Bisnis.com, JAKARTA - World Bank menyebut pertumbuhan jangka panjang berisiko melambat apabila ketimpangan semakin meluas.
Kepala Perwakilan Bank Dunia Di Indonesia Rodrigo Chaves mengatakan berdasarkan survei tahun 2014 mengenai persepsi masyarakay terhadap ketimpangan, sebagian besar responden menilai distribusi pendapatan sangat tidak setara dan mendesak pemerintah untuk bertindak mengatasi ketimpangan.
Dalam 15 tahun terakhir, koefiensi gini yang mengukur ketimpangan sebuah negara semakin membesar di Indonesia, naik dari 30 pada 2000 menjadi 41 pada 2013.
"Ketimpangan itu berdampak negatif menghalangi potensi pertumbuhan negara dengan risiko meningkatnya ketegangan sosial," ujarnya di Jakarta, Selasa (8/12/2015).
Menurutnya, meskipun pertumbuhan ekonomi dan pengurangan kemiskinan di Indonesia mengesankan, kesetaraan dalam pertumbuhan lebih sulit tercapai.
Kalangan mampu jauh lebih cepat dari mayoritas masyarakat.
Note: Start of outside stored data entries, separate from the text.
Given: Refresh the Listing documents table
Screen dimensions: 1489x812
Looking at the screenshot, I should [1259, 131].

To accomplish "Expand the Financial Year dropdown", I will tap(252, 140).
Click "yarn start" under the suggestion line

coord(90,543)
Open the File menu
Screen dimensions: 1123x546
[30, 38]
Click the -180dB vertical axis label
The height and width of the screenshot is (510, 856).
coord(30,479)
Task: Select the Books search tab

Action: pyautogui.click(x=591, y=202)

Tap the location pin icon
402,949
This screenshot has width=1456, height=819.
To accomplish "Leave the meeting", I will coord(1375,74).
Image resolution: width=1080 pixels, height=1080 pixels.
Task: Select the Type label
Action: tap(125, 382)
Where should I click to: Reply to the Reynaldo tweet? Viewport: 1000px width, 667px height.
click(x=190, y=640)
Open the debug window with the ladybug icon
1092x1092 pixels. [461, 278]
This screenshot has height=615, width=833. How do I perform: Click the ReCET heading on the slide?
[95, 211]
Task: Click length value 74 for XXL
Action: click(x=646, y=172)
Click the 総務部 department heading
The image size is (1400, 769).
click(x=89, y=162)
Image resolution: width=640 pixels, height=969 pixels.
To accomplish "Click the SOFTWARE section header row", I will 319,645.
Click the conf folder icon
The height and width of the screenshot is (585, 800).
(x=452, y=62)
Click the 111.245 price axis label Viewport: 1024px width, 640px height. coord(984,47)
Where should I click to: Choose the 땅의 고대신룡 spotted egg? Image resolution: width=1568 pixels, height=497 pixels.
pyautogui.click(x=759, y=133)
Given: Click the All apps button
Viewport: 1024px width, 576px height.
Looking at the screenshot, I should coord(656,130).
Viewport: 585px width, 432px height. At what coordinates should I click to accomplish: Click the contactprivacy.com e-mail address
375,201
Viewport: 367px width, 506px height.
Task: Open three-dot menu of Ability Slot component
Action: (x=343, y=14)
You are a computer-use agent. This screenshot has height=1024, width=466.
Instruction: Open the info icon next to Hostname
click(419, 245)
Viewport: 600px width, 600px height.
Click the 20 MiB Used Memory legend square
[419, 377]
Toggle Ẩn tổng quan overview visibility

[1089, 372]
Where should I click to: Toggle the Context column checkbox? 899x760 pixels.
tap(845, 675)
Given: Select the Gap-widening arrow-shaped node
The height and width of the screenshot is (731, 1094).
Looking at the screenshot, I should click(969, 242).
Indonesia berisiko mengalami pertumbuhan yang lebih lambat serta konflik sosial apabila terlalu banyak masyarakat Indonesia tertinggal.
"Potensi mereka yang hilang juga merupakan hilangnya potensi Indonesia," kata Rodrigo.
Kekhawatiran mengenai implikasi jangka panjang ketimpanhan turut mempengaruhi 60% responden survei sehingga rela apabila pertumbuhan ekonomi lebih rendah asalkan ketimpangan juga berkurang.
Kendati demikian, tidak harus memilih antara pertumbuhan atau ketimpangan yang mengecil karena riset terbaru menunjukkan bahwa gini yang lebih tinggi akan menghasilkan pertumbuhan ekonimi yang lebih rendah dan stabil.
Pemerintah telah menetapkan sasaran untuk menurunkan koefisiensi guni menjadi 36 pada 2019
"Kisah sukses Brazil bisa menjadi contoh dimana kebijakan pemerintah sangat berperan dalam mengurangi ketimpangan khususnya bila kebijakan tersebut berupaya untuk mengatasi penyebab utama ketimpangan di Indonesia yaitu ketimpangan peluang, pasar tenaga kerha, kejayaan, dan ketahanan terhadap guncangan," kata Rodrigo.
Lead Economist Bank Dunia Perwakilan Jakarta Vivi Alatas menuturkan Indonesia dapat melakukan perbaikan infrastruktur di tingkat provinsi agar anak-anak di pelosok provinsi memiliki kesempatan yang sama pada awal hidup mereka sehingga dapat menentukan peluang kehidupan selanjutnga.
"Ketika anak-anak tersebut mulai bekerja, Indonesia dapat menyediakan pelatihan keterampilan bagi pekerja informal agar mereka tidak terperangkap dalam pekerjaan upah rendah tanpa peluang mobilitas," ucapnya.
Menurut Vivi, banyak pilihan kebijakan fiskal yang dapat menambah pendapatan negara dan mengalihkan pembelanjaan ke program yang akan berdampak pada masyarakat miskin.
Secara khusus, program perlindungan sosial seperti bantuan tunai bersyarat dan beasiswa pendidikan serta pelatihan keterampilan bagi pekerja informal yang tidak memperoleh pendidikan bermutu, dapat membantu dan memberi harapan kepada masyarakat miskin dan rentan.